Saya berharap kita dapat menggunakan pengetahuan teknologi kolektif kita yang luar biasa untuk menciptakan toko kelontong, apotek, restoran, dan toko pakaian bebas plastik. Tidak masuk akal bagiku, mengingat semua hal yang kita adalah mampu melakukan (seperti membawa dunia di saku saya dalam bentuk smartphone), saya masih harus membeli sereal dalam kantong plastik tertutup dan pasta gigi dalam tabung plastik yang tidak dapat didaur ulang. Bagaimana mungkin kita belum menyelesaikan masalah ini?

Permintaan konsumen belum ada sampai sekarang, tetapi perlahan-lahan mendapatkan momentum.
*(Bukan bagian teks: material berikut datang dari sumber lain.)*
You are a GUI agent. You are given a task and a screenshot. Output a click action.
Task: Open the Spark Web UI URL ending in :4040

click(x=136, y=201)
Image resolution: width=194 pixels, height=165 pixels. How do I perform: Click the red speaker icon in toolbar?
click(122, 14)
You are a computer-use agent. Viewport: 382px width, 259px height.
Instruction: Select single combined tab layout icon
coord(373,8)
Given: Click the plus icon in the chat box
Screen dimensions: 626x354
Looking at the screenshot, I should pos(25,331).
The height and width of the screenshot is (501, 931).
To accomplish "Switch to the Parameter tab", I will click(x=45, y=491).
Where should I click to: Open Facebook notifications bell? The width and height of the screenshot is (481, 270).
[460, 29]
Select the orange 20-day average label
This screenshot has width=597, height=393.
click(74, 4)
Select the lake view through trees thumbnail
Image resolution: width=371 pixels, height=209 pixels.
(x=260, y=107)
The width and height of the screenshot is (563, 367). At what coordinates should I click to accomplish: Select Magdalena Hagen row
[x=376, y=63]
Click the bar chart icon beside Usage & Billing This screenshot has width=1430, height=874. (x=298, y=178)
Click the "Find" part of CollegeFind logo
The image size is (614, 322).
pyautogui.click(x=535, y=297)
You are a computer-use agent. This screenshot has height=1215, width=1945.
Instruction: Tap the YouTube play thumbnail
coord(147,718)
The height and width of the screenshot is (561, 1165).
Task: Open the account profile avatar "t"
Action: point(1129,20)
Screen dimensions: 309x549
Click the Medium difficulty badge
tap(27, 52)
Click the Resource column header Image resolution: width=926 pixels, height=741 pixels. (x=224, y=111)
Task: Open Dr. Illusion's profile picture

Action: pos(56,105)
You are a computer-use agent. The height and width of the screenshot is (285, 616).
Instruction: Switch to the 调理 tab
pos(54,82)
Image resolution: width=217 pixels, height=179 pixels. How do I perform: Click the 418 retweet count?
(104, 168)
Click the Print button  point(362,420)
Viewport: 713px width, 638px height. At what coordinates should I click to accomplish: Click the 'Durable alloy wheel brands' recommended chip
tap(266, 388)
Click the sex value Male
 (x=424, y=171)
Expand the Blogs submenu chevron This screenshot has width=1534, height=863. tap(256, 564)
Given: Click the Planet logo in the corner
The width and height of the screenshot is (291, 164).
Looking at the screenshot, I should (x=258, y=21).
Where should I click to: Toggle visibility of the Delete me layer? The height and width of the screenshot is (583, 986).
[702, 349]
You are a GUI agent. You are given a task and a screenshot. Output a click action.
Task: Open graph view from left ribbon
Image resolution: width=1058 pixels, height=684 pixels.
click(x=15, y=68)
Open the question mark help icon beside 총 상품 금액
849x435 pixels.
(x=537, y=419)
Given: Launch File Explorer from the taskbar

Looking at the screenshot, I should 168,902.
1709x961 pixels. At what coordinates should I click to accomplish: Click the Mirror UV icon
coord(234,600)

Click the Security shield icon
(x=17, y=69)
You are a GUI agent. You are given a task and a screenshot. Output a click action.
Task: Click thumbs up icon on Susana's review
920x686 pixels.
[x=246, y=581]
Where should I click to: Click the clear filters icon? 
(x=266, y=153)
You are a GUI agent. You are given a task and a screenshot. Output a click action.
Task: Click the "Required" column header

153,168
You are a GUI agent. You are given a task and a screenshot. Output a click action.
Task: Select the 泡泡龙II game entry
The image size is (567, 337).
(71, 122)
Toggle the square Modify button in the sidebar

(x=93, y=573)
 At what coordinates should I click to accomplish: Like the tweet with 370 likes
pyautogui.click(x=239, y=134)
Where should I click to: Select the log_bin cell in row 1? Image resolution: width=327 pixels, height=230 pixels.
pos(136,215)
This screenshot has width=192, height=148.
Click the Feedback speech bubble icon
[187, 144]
Orang-orang belum menyadari sejauh mana jangkauan plastik, bahkan sampai ke pulau-pulau Pasifik paling terpencil. Kami mulai melihat gambar mengerikan dari korban seperti Tina the Turtle, yang benar-benar tenggelam dalam plastik. Tidak lama lagi kita tidak akan lagi nyaman membeli makanan dan membawanya pulang dalam plastik yang berguna dalam hitungan menit; itu akan terasa sangat meresahkan dan tidak etis.

Saat kesadaran menyebar, semoga para ilmuwan, pemilik toko, pemerintah, dan inovator akan memperhatikan juga, dan mulai memprioritaskan pengembangan alternatif yang dapat terurai secara hayati dan tidak persisten.